INPUT MATERIAL below:

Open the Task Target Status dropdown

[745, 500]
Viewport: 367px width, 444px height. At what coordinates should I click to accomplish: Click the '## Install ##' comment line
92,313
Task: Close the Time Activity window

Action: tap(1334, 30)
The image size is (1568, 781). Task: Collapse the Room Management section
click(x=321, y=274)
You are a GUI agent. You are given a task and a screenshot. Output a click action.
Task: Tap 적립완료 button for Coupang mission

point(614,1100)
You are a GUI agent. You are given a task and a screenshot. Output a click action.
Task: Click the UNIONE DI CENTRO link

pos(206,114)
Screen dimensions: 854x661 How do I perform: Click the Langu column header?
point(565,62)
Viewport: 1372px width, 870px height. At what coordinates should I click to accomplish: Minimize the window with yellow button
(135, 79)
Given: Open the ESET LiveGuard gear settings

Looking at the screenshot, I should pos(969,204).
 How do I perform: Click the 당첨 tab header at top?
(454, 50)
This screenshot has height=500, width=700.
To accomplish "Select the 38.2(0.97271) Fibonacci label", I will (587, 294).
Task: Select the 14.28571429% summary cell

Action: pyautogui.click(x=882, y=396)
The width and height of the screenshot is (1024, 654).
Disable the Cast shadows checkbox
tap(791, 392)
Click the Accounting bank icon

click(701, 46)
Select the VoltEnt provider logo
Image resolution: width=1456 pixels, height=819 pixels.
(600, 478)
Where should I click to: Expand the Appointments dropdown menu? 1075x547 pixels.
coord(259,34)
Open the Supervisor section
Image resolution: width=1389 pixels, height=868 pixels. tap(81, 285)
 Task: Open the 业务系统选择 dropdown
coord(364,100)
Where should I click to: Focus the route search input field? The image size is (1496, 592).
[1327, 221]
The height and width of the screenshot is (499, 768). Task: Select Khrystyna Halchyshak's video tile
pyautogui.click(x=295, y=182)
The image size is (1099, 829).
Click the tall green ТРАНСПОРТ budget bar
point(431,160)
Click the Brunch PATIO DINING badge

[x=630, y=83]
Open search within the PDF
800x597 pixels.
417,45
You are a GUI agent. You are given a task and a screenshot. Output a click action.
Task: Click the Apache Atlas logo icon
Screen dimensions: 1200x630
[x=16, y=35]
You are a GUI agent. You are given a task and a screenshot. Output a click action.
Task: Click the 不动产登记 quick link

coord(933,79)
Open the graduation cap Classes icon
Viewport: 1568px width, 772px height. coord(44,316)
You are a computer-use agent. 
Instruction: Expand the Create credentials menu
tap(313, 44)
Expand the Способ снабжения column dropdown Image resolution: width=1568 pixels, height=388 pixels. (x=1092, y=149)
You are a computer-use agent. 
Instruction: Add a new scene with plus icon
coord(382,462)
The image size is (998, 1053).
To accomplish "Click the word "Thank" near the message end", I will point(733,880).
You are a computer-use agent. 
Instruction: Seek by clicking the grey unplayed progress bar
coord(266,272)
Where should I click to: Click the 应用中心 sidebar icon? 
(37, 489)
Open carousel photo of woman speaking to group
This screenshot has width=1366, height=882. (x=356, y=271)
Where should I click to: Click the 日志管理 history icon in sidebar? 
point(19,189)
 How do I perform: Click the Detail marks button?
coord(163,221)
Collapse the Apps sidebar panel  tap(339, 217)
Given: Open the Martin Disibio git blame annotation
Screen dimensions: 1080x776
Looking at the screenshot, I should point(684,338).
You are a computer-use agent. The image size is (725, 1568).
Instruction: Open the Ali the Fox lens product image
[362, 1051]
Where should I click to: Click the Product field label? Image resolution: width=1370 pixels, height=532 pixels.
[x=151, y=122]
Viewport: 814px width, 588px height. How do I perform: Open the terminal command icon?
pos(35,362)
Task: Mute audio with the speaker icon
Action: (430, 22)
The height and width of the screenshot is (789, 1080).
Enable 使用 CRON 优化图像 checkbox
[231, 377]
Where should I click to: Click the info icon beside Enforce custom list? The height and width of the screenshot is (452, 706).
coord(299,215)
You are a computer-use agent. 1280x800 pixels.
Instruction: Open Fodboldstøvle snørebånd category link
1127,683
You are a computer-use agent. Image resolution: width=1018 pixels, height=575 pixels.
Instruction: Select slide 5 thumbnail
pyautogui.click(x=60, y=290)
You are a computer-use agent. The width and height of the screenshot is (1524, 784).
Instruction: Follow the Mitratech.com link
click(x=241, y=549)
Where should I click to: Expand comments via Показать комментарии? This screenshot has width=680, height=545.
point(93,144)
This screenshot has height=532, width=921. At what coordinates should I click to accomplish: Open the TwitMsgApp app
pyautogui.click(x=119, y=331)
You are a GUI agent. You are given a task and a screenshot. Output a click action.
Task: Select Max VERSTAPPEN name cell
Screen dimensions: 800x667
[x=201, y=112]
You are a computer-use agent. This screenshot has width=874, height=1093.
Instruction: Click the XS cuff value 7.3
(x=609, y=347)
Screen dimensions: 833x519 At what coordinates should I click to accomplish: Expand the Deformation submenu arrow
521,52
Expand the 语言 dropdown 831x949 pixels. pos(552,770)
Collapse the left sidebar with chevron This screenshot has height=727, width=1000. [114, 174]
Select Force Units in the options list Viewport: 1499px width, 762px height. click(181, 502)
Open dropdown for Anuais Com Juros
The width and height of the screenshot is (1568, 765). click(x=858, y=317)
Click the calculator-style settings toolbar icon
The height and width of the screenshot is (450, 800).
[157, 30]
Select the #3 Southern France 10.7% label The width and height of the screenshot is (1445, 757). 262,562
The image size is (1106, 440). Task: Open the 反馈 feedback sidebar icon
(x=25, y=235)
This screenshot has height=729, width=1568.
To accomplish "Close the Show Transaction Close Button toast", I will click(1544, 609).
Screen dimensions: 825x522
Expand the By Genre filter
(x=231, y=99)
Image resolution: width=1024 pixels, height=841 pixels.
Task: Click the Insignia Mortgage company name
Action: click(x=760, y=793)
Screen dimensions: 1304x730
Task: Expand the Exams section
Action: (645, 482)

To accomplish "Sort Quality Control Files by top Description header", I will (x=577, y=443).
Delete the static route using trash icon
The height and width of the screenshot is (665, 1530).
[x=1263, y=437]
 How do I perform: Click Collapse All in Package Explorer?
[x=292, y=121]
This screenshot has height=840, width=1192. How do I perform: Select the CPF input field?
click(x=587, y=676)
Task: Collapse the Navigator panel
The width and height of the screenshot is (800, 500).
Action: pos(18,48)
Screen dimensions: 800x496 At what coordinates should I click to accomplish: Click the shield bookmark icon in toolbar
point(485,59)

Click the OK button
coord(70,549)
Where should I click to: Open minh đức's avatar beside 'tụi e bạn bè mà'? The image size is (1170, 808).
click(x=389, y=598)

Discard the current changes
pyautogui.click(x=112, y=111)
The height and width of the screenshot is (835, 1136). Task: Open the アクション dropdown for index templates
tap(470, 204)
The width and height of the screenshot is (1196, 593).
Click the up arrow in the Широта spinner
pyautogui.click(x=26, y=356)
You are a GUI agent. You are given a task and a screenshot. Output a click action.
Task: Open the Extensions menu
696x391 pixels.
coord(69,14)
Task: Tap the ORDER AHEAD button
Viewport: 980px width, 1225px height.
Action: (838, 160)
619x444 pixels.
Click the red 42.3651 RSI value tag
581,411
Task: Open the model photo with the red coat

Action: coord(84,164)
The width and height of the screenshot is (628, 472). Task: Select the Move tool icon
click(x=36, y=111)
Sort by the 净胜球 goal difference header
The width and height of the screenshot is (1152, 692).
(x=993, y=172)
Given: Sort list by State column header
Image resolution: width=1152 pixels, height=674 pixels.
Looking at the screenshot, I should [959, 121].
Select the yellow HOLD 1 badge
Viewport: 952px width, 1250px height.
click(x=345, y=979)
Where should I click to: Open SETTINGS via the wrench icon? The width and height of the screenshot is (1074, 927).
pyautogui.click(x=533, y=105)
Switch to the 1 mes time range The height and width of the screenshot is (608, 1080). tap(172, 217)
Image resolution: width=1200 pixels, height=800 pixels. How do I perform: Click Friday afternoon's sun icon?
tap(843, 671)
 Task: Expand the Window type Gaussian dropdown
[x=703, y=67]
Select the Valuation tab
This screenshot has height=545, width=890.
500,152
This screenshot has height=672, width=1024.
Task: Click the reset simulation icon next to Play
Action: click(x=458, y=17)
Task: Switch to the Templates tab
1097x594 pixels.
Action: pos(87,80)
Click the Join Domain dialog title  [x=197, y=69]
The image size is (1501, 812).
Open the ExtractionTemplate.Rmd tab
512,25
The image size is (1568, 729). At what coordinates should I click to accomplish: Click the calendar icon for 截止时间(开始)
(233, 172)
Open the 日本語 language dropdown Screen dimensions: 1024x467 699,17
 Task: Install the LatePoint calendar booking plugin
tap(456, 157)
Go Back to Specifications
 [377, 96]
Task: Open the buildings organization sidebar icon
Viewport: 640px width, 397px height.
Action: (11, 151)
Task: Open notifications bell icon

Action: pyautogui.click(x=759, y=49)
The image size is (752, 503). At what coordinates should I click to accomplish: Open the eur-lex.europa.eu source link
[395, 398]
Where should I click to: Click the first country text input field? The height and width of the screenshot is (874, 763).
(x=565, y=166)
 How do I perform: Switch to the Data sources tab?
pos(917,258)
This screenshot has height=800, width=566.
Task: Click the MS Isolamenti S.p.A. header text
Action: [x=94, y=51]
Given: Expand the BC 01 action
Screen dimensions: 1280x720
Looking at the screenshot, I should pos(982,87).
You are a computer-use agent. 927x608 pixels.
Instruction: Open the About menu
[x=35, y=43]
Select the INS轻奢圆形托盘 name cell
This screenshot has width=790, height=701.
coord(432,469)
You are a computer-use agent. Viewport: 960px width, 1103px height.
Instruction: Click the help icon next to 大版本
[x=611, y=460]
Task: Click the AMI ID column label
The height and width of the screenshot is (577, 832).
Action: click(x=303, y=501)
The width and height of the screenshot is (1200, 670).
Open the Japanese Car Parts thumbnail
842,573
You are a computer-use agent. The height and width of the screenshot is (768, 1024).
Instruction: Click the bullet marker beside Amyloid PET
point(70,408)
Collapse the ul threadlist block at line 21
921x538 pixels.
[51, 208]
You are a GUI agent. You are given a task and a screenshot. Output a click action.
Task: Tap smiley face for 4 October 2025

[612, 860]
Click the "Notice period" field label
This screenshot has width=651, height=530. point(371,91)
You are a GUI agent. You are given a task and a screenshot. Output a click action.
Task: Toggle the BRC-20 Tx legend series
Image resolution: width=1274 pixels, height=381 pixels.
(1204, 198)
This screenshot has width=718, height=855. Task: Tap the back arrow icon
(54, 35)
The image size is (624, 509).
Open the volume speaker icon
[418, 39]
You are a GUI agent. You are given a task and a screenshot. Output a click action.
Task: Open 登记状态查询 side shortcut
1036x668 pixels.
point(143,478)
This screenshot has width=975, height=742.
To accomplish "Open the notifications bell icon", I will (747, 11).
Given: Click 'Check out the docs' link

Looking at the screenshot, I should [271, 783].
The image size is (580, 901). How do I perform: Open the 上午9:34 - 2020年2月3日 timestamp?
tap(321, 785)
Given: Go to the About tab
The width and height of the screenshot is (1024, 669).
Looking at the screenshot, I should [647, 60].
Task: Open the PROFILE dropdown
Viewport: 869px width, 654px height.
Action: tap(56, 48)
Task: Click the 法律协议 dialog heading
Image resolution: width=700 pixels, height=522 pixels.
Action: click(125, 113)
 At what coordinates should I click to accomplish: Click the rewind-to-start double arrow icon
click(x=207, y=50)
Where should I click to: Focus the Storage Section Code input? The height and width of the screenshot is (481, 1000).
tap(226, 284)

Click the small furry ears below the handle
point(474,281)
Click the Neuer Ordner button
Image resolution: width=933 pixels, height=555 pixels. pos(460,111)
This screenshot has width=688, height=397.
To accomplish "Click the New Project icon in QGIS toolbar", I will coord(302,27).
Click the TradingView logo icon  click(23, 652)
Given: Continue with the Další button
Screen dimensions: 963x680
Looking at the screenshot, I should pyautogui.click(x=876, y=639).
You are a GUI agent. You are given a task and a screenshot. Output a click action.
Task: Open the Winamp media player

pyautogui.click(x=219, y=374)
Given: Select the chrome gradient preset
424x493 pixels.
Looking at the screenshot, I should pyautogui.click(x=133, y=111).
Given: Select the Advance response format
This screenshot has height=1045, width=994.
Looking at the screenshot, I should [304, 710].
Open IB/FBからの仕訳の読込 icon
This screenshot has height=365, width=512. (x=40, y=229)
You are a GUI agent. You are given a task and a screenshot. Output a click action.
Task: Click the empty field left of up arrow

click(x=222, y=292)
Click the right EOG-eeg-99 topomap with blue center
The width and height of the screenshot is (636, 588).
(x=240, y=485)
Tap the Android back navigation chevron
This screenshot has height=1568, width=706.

End of INPUT MATERIAL.

Copy each line above where "dialog" appears.

Click the Join Domain dialog title  [x=197, y=69]
Task: Click the 法律协议 dialog heading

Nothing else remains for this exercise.